- Supplied passage
┌──
Grice is known to have attended at least one National Negro Convention after the one that he initiated. In 1831, Grice missed the second National Negro Convention because at the time he was in Baltimore founding the Legal Rights Association. He was present in 1832, and some sources identify that as the last National Negro Convention that Grice attended; others assert that, in 1833, he attended the third Convention in Philadelphia with his son-in-law William Douglass.

===Legal Rights Association===
Although the politics of colonization were contentious and the idea became sharply less popular in the following years, Grice published a map of potential locations in Canada that free African Americans could relocate to. Grice also set up trading partnerships with transportation networks between people in the United States and Liberia. He remained close to John Brown Russwurm, who moved to the American Colonization Society's colony in Liberia.

Much of Grice's activism focused on the denial of full citizenship rights to free African Americans. To understand how African Americans were being denied their rights under Article Four of the United States Constitution, Grice co-founded the Legal Rights Association, with William J. Watkins, Sr. and James Deaver. The Legal Rights Association has been identified as probably the first legal rights convention among African Americans. Continuing on the work of the Convention of 1830 during the previous year, the Legal Rights Association studied the question of what rights African Americans were entitled to, and how they were being denied those rights. Actions by the American Colonization Society and the legislature of Maryland made it clear over the ensuing few years that the aim of many prominent White lawyers and lawmakers, among them Octavius Taney (the brother of Roger B. Taney), was to remove free African Americans from the country entirely.
└──
- Data excerpts
┌──
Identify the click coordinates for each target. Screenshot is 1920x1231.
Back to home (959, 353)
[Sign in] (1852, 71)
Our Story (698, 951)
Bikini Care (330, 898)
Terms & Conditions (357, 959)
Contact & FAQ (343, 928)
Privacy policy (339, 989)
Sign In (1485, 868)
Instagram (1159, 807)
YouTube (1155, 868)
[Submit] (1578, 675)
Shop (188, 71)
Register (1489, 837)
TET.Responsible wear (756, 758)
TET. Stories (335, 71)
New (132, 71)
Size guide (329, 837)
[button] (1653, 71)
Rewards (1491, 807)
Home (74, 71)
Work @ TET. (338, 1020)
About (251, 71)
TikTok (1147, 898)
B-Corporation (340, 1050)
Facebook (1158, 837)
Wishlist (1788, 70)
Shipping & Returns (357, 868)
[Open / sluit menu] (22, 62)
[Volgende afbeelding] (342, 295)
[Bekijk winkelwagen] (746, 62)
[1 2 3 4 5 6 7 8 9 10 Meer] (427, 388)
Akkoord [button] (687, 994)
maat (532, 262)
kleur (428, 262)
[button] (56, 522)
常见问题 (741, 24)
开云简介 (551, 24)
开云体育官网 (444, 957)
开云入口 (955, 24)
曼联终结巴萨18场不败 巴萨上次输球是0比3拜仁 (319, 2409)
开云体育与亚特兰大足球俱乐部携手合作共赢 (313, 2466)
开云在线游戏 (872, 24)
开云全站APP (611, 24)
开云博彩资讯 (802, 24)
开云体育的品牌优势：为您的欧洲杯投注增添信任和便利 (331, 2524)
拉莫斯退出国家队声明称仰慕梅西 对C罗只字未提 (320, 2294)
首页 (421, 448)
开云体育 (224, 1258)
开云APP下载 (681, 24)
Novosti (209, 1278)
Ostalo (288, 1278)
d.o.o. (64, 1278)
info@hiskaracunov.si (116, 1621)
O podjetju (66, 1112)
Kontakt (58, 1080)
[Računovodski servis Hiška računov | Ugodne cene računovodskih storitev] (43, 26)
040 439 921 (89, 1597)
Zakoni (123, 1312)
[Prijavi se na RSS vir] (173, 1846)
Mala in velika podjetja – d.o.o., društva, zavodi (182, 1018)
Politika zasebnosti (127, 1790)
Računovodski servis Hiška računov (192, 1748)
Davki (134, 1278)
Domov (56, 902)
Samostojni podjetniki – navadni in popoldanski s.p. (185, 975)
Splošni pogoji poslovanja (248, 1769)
└──
- Check your understanding
[1] According to the passage on Grice, where was he in 1831, when he missed the second National Negro Convention?
[2] List every person other than Grice who is named in the passage on Grice.
[3] Carry the passage on Grice forward, starting after its final sentence.
The items come from a separate source unrelated to the passage on Grice.

- Task results
[1] He was in Baltimore, founding the Legal Rights Association.

[2] William Douglass, John Brown Russwurm, William J. Watkins, Sr., James Deaver, Octavius Taney, Roger B. Taney

[3]
==Personal life==
===Move to Haiti===
Grice did not remain in the United States long after his activism. In either 1834 or 1835, he chose to move from Baltimore to Port-au-Prince, the capital of Haiti. His motivation was to acquire the full citizenship rights that the United States had refused to grant him, and which he had come to believe would not be granted in the near future. He had a family in Haiti, and became known as a skilled worker due to his expertise as a machinist. Grice's biography in Elevator asserts that he was well known to the rulers of the country and was trusted because he did not engage in Haitian politics. Most notably, Grice became a confidant of Faustin Soulouque, despite Grice's well-known republican ideals. He was particularly prominent in Haiti for inventions that related to the manufacture of sugar. Although Grice never moved back to the United States, he did visit it; he was sent by the government of Haiti to New York to acquire machine parts to build and maintain his sugar manufacturing inventions in Haiti.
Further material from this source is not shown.